11. A pressure relief valve assembly for an air conditioning system of a vehicle comprising:
a compressor hose block having an inlet port and an outlet port, said inlet port for connection to a low pressure gas and said outlet port for connection to high pressure gas of the air conditioning system; said compressor hose block having a connecting port interconnecting said inlet port and said outlet port and having an opening at one end and a seat at another end opposite said opening; and a high pressure seal disposed in said connecting port adjacent said seat and a calibrated pressure relief spring disposed in said connecting port adjacent said high pressure seal to urge said high pressure seal against said seat in a closed position, said high pressure seal having an open position spaced from said seat to allow the high pressure gas to pass from said outlet port to said inlet port when a pressure of the high pressure gas reaches a predetermined level.
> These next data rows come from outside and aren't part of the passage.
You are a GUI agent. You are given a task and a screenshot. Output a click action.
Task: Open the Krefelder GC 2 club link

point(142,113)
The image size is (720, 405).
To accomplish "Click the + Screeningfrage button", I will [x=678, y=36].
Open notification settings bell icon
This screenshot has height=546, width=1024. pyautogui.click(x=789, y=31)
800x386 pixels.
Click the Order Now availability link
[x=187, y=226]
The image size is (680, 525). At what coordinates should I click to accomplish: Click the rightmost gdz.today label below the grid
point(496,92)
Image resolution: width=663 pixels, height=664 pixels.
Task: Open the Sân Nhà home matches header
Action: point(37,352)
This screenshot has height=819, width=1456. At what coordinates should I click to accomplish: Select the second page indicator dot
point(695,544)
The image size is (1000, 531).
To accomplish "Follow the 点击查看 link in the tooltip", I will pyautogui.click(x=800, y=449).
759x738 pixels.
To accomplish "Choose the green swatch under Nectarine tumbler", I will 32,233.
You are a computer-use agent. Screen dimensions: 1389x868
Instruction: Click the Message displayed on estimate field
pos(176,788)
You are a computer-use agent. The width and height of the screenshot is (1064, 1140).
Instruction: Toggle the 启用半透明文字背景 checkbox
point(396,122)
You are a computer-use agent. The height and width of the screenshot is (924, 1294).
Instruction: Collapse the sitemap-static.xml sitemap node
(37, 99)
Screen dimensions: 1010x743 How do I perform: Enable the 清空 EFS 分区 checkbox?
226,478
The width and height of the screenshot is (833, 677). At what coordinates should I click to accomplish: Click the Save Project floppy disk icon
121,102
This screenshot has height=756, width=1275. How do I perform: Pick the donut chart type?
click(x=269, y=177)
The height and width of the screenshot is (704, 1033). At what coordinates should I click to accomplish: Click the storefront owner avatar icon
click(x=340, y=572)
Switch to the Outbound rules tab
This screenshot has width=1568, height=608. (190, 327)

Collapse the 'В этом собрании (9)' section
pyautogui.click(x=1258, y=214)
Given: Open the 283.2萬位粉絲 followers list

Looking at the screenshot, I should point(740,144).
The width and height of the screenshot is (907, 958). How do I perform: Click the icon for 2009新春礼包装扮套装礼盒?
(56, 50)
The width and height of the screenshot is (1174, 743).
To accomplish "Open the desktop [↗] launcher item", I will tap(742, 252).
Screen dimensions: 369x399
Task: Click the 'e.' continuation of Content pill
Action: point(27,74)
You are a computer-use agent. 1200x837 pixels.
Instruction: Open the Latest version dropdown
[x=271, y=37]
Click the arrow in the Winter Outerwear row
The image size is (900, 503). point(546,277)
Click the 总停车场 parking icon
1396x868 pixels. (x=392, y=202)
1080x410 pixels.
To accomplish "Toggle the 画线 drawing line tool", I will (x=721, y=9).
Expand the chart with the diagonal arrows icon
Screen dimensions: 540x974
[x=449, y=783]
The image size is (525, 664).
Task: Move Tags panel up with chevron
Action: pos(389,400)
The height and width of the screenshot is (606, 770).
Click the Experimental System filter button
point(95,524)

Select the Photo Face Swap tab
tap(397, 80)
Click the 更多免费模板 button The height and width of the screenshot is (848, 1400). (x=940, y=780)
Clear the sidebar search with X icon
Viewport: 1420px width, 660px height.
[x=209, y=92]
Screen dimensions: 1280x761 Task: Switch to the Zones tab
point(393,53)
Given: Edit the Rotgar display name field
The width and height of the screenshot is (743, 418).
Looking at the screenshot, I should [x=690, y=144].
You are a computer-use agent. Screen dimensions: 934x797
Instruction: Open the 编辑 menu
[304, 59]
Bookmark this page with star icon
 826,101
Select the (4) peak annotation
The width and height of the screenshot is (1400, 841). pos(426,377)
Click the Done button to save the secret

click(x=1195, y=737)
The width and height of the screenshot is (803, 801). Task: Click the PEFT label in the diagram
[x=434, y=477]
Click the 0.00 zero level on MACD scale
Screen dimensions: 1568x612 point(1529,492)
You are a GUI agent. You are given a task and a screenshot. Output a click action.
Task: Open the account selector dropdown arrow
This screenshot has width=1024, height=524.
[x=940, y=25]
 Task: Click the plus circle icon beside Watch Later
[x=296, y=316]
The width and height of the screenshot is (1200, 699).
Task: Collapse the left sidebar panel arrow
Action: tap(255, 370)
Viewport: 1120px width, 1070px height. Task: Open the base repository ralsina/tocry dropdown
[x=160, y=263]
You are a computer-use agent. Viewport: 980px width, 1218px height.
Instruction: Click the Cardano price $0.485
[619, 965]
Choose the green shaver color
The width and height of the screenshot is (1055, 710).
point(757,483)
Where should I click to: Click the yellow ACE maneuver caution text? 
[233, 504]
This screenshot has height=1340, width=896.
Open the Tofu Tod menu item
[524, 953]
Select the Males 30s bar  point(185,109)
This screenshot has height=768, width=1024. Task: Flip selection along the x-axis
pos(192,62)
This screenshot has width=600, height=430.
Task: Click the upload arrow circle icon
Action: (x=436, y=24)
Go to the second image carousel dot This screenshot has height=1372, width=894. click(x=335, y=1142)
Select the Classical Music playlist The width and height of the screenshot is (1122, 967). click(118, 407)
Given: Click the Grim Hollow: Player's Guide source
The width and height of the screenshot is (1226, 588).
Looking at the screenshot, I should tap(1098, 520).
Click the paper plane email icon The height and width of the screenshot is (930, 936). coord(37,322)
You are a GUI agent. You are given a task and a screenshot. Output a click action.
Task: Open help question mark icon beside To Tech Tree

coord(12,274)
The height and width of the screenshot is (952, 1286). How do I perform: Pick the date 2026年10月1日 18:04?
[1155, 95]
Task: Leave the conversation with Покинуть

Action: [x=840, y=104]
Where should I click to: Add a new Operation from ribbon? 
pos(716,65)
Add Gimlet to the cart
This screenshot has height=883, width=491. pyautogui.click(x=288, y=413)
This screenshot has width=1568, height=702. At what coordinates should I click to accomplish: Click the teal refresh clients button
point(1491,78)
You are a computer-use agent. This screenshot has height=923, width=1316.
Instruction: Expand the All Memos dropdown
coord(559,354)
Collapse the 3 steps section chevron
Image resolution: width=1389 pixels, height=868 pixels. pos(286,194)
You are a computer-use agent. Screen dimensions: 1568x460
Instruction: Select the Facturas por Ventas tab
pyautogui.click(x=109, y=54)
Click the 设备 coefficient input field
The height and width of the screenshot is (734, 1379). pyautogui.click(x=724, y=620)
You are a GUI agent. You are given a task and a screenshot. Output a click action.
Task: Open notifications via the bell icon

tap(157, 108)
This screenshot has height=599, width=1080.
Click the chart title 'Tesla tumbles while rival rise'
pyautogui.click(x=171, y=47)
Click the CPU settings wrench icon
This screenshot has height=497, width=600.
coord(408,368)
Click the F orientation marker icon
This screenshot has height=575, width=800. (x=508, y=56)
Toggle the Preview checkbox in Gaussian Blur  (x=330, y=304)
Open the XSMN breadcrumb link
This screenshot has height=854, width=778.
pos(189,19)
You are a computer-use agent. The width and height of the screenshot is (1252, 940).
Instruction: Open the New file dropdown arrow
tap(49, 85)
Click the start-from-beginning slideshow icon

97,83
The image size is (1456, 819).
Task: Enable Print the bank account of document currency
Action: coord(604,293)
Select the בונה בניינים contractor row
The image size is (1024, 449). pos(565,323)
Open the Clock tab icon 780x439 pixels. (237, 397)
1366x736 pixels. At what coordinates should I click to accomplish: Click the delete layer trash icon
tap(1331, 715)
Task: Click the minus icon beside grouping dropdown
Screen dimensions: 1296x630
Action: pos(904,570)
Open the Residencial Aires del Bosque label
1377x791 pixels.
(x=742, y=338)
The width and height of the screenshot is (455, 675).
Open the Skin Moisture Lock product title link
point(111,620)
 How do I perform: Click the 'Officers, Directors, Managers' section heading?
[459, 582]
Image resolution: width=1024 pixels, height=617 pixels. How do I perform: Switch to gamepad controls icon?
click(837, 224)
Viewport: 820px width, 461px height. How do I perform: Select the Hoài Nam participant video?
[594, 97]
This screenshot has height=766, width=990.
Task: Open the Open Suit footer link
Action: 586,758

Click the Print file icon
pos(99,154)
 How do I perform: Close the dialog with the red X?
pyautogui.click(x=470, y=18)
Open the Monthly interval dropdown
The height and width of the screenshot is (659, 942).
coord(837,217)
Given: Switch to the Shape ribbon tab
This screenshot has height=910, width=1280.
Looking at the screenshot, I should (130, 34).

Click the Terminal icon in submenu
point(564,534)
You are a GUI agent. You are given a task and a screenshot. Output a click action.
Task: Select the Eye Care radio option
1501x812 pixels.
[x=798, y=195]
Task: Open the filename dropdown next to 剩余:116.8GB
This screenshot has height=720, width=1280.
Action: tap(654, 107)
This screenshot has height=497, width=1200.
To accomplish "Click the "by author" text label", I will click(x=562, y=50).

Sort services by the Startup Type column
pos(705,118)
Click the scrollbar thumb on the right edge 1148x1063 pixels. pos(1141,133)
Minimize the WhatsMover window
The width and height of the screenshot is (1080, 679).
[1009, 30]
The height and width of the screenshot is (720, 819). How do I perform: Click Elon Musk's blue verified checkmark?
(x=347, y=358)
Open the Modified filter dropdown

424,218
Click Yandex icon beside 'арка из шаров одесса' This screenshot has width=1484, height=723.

20. An air conditioning system for a vehicle comprising:
a compressor having a first inlet and a first outlet; a compressor hose block mounted to said compressor and having a second inlet fluidly communicating with said first inlet of said compressor and a second outlet fluidly communicating with said first outlet of said compressor, an inlet port fluidly communicating with said second inlet and an outlet port fluidly communicating with said second outlet; a first conduit for carrying a low pressure gas connected to said inlet port and a second conduit for carrying a high pressure gas connected to said outlet port; said compressor hose block having a connecting port interconnecting said inlet port and said outlet port and having an opening at one end and a seat at another end opposite said opening; and a high pressure seal disposed in said connecting port adjacent said seat and a calibrated pressure relief spring disposed in said connecting port adjacent said high pressure seal to urge said high pressure seal against said seat in a closed position, said high pressure seal having an open position spaced from said seat to allow the high pressure gas to pass from said outlet port to said inlet port when a pressure of the high pressure gas reaches a predetermined level.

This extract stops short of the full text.